*Task to complete*.
Nothing in the entries may differ when you return them.

*Saved data entries*.
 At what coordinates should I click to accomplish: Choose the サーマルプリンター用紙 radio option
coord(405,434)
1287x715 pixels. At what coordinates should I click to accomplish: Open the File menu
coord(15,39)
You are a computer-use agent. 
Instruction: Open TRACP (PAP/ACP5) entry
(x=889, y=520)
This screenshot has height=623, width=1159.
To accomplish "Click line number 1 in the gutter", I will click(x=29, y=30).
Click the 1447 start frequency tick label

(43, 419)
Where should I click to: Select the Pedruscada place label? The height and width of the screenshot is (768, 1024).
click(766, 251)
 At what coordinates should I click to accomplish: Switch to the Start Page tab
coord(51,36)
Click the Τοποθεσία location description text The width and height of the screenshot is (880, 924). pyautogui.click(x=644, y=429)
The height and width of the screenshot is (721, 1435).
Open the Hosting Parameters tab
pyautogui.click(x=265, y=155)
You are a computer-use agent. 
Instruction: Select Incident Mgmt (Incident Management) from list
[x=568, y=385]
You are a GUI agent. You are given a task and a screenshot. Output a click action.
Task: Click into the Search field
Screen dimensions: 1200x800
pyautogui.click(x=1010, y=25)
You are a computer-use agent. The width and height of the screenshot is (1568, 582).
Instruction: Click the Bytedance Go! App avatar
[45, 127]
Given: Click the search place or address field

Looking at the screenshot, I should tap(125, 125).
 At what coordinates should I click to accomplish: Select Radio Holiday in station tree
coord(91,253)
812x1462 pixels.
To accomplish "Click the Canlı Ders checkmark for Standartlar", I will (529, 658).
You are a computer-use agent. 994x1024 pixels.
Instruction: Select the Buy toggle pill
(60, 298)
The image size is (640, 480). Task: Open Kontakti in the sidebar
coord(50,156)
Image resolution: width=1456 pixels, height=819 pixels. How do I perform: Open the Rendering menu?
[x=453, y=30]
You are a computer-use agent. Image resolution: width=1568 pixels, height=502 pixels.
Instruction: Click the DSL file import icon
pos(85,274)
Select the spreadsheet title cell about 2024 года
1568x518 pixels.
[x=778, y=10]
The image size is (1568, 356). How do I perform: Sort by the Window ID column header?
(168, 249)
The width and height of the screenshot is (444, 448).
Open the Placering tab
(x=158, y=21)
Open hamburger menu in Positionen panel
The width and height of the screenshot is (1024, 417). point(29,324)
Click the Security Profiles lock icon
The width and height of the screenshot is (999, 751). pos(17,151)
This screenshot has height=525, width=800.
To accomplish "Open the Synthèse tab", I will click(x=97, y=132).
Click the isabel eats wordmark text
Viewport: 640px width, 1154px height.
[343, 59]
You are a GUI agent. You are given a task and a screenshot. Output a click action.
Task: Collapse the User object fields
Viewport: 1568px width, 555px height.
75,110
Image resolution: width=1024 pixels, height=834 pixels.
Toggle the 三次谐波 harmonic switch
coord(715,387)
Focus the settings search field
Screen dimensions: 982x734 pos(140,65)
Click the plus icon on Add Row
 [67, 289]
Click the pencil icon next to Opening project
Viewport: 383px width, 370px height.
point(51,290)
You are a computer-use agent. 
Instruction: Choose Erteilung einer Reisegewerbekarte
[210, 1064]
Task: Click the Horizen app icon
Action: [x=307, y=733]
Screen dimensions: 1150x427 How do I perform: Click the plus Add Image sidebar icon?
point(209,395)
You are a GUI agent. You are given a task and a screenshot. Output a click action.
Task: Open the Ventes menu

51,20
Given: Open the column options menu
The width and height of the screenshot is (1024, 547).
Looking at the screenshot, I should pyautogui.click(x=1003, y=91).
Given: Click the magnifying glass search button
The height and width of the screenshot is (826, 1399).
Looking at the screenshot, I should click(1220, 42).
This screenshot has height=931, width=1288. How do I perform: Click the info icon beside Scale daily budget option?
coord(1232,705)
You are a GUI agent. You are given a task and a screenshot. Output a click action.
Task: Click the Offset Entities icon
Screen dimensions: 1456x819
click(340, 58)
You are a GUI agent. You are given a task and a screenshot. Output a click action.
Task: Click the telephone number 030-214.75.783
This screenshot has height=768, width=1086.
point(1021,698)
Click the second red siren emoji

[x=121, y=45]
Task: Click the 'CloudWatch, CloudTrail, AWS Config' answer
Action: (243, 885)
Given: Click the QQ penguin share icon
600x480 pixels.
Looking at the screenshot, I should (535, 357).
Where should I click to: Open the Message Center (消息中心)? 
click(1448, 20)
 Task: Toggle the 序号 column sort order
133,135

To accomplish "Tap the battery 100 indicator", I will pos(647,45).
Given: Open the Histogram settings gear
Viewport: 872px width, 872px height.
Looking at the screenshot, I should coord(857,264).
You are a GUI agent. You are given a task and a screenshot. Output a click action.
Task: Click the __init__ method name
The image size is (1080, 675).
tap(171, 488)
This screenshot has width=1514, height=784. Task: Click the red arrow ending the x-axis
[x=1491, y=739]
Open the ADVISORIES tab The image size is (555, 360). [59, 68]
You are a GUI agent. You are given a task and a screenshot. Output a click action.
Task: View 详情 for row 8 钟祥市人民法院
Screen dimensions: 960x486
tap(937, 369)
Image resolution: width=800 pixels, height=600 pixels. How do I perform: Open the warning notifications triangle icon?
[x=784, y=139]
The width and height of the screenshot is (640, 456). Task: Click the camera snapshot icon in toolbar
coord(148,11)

*Response below*.
 At what coordinates should I click to accomplish: Choose the サーマルプリンター用紙 radio option
coord(405,434)
1287x715 pixels. At what coordinates should I click to accomplish: Open the File menu
coord(15,39)
You are a computer-use agent. 
Instruction: Open TRACP (PAP/ACP5) entry
(x=889, y=520)
This screenshot has height=623, width=1159.
To accomplish "Click line number 1 in the gutter", I will click(x=29, y=30).
Click the 1447 start frequency tick label

(43, 419)
Where should I click to: Select the Pedruscada place label? The height and width of the screenshot is (768, 1024).
click(766, 251)
 At what coordinates should I click to accomplish: Switch to the Start Page tab
coord(51,36)
Click the Τοποθεσία location description text The width and height of the screenshot is (880, 924). pyautogui.click(x=644, y=429)
The height and width of the screenshot is (721, 1435).
Open the Hosting Parameters tab
pyautogui.click(x=265, y=155)
You are a computer-use agent. 
Instruction: Select Incident Mgmt (Incident Management) from list
[x=568, y=385]
You are a GUI agent. You are given a task and a screenshot. Output a click action.
Task: Click into the Search field
Screen dimensions: 1200x800
pyautogui.click(x=1010, y=25)
You are a computer-use agent. The width and height of the screenshot is (1568, 582).
Instruction: Click the Bytedance Go! App avatar
[45, 127]
Given: Click the search place or address field

Looking at the screenshot, I should tap(125, 125).
 At what coordinates should I click to accomplish: Select Radio Holiday in station tree
coord(91,253)
812x1462 pixels.
To accomplish "Click the Canlı Ders checkmark for Standartlar", I will (529, 658).
You are a computer-use agent. 994x1024 pixels.
Instruction: Select the Buy toggle pill
(60, 298)
The image size is (640, 480). Task: Open Kontakti in the sidebar
coord(50,156)
Image resolution: width=1456 pixels, height=819 pixels. How do I perform: Open the Rendering menu?
[x=453, y=30]
You are a computer-use agent. Image resolution: width=1568 pixels, height=502 pixels.
Instruction: Click the DSL file import icon
pos(85,274)
Select the spreadsheet title cell about 2024 года
1568x518 pixels.
[x=778, y=10]
The image size is (1568, 356). How do I perform: Sort by the Window ID column header?
(168, 249)
The width and height of the screenshot is (444, 448).
Open the Placering tab
(x=158, y=21)
Open hamburger menu in Positionen panel
The width and height of the screenshot is (1024, 417). point(29,324)
Click the Security Profiles lock icon
The width and height of the screenshot is (999, 751). pos(17,151)
This screenshot has height=525, width=800.
To accomplish "Open the Synthèse tab", I will click(x=97, y=132).
Click the isabel eats wordmark text
Viewport: 640px width, 1154px height.
[343, 59]
You are a GUI agent. You are given a task and a screenshot. Output a click action.
Task: Collapse the User object fields
Viewport: 1568px width, 555px height.
75,110
Image resolution: width=1024 pixels, height=834 pixels.
Toggle the 三次谐波 harmonic switch
coord(715,387)
Focus the settings search field
Screen dimensions: 982x734 pos(140,65)
Click the plus icon on Add Row
 [67, 289]
Click the pencil icon next to Opening project
Viewport: 383px width, 370px height.
point(51,290)
You are a computer-use agent. 
Instruction: Choose Erteilung einer Reisegewerbekarte
[210, 1064]
Task: Click the Horizen app icon
Action: [x=307, y=733]
Screen dimensions: 1150x427 How do I perform: Click the plus Add Image sidebar icon?
point(209,395)
You are a GUI agent. You are given a task and a screenshot. Output a click action.
Task: Open the Ventes menu

51,20
Given: Open the column options menu
The width and height of the screenshot is (1024, 547).
Looking at the screenshot, I should pyautogui.click(x=1003, y=91).
Given: Click the magnifying glass search button
The height and width of the screenshot is (826, 1399).
Looking at the screenshot, I should click(1220, 42).
This screenshot has height=931, width=1288. How do I perform: Click the info icon beside Scale daily budget option?
coord(1232,705)
You are a GUI agent. You are given a task and a screenshot. Output a click action.
Task: Click the Offset Entities icon
Screen dimensions: 1456x819
click(340, 58)
You are a GUI agent. You are given a task and a screenshot. Output a click action.
Task: Click the telephone number 030-214.75.783
This screenshot has height=768, width=1086.
point(1021,698)
Click the second red siren emoji

[x=121, y=45]
Task: Click the 'CloudWatch, CloudTrail, AWS Config' answer
Action: (243, 885)
Given: Click the QQ penguin share icon
600x480 pixels.
Looking at the screenshot, I should (535, 357).
Where should I click to: Open the Message Center (消息中心)? 
click(1448, 20)
 Task: Toggle the 序号 column sort order
133,135

To accomplish "Tap the battery 100 indicator", I will pos(647,45).
Given: Open the Histogram settings gear
Viewport: 872px width, 872px height.
Looking at the screenshot, I should coord(857,264).
You are a GUI agent. You are given a task and a screenshot. Output a click action.
Task: Click the __init__ method name
The image size is (1080, 675).
tap(171, 488)
This screenshot has width=1514, height=784. Task: Click the red arrow ending the x-axis
[x=1491, y=739]
Open the ADVISORIES tab The image size is (555, 360). [59, 68]
You are a GUI agent. You are given a task and a screenshot. Output a click action.
Task: View 详情 for row 8 钟祥市人民法院
Screen dimensions: 960x486
tap(937, 369)
Image resolution: width=800 pixels, height=600 pixels. How do I perform: Open the warning notifications triangle icon?
[x=784, y=139]
The width and height of the screenshot is (640, 456). Task: Click the camera snapshot icon in toolbar
coord(148,11)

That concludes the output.